There is no denying the NHL scored a major victory last Friday when a Minnesota judge denied class-action status for a lawsuit by former players accusing the NHL of failing to protect them from head injuries and concealing information about the long-term effects of concussions, but a lead lawyer for the 138 plaintiffs said that does not change the core issue and that this action is far from dead.
Stuart Davidson of Robbins, Geller, Rudman and Dowd, one of the firms representing the former players, said the plaintiffs have until July 27 to appeal the ruling, but said the lawsuits will go ahead with or without a class action. “I suspect that no matter what we do on the appeal front, we will move forward with individual trials,” Davidson said. “At this point, we lawyers have been living with this case for four years now. We care deeply about this case, we care deeply about our clients, we care deeply about the moral issues and we’re not just going to walk away. That’s just not an option for us.”
But when U.S. District Judge Susan Nelson came down with her ruling, it struck a major blow to the former players who, along with their lawyers, are now faced with the prospect of pursuing cases individually and bearing the costs associated with each one. That means the NHL will likely be looking at the insides of courtrooms all over North America for the next few years instead of facing one trial, but the lawyers representing the former players will have to decide whether each case is worth the expense of pursuing.
“It made and continues to make literally no sense to us or our clients why every retired player would have to prove the exact same thing over and over and over again, and that’s essentially what this ruling says to do,” Davidson said. “Each player is now required to file his own individual lawsuit and…that is, unfortunately, a very expensive proposition. You have to have epidemiologists and neurosurgeons and neurologists and neuropsychologists and the world’s most renowned experts. You can imagine how much they charge on an hourly basis.”
In her ruling the judge said, “widespread differences in applicable state laws” that govern the kind of medical monitoring sought by the players as a remedy, saying such disparities would pose “significant case management difficulties.” But Davidson disagreed with that assessment, saying that their side argued that in terms of whether or not the league was negligent, New York State law should apply since the league has been based there since 1977. Then, if they had been able to prove their allegations, the medical monitoring remedies should be applied according to Minnesota laws because that’s where the jury would have been empanelled. He also said there is obviously no one venue where the injuries took place.

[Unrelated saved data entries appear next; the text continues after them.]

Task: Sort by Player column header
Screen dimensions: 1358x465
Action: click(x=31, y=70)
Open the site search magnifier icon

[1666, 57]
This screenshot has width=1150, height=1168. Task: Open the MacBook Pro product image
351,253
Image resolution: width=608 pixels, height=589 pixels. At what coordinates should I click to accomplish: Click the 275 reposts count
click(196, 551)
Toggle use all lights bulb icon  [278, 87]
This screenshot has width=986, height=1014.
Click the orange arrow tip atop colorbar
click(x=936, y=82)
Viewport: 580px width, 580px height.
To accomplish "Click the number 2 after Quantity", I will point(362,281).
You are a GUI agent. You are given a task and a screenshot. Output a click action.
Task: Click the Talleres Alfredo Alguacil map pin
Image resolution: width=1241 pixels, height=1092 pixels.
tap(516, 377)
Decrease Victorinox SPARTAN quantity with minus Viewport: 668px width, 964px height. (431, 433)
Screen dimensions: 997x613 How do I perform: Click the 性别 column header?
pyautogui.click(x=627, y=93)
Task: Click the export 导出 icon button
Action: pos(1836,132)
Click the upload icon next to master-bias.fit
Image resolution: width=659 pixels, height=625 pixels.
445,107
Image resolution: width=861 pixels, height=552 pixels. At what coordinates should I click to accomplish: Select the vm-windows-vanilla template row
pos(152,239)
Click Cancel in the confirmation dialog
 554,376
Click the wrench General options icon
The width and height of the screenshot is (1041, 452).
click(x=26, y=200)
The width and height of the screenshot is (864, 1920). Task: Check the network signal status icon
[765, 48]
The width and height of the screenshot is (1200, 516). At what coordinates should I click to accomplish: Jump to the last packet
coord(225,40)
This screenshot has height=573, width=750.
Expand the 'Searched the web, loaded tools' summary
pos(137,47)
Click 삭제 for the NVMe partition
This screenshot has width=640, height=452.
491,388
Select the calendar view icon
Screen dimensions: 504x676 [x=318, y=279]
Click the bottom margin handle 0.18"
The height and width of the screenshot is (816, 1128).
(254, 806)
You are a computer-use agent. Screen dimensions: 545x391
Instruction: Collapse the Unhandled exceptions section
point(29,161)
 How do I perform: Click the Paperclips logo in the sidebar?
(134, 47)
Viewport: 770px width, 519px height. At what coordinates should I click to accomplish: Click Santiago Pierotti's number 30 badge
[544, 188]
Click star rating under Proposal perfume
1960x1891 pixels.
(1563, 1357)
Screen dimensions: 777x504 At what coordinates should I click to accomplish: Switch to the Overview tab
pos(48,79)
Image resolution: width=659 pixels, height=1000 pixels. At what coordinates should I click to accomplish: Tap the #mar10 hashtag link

“No single elbow to the head that took place in Quebec or Hartford or Buffalo is at issue in this case,” Davidson said. “The issue is what were (the players) told and whose responsibility was it? We argued that there is no specific location of the injury. In this case, there is no one, single injury. The injuries took place over the course of multiple years, multiple seasons, multiple locations. The issue isn’t the injury as much as it is what the NHL did or did not say. She is now looking at if from a manageability standpoint. How manageable will this trial be? And if she’s saying ‘I need to figure out what the law is on medical monitoring and negligence is for all 50 states, plus the provinces in Canada…that is unmanageable for me and, therefore, class action is not the best way to handle this.’ ”
Davidson vehemently disagreed with the judge’s ruling and said the plaintiffs will now decide whether or not they have a case to appeal it. One thing that is certain is that the ruling in Minnesota last Friday does nothing to address what is at the heart of the case and that is whether or not the league had a duty to inform the players of the potential dangers of repeated head trauma and whether they were negligent in not doing so.
“The more I think about it and the more I read her decision, the more it irks me and angers me because to now require individual plaintiffs to spend millions of dollars to prove the exact same thing…that makes zero sense to me,” Davidson said. With all due respect to the judge whom I think so highly of, she is brilliant, she should be at an appeals court at some point because she is just that good of a judge, but not every judge gets it right. And we’re allowed to have respectful disagreements with judges just like they’re allowed to respectfully disagree with the lawyers.”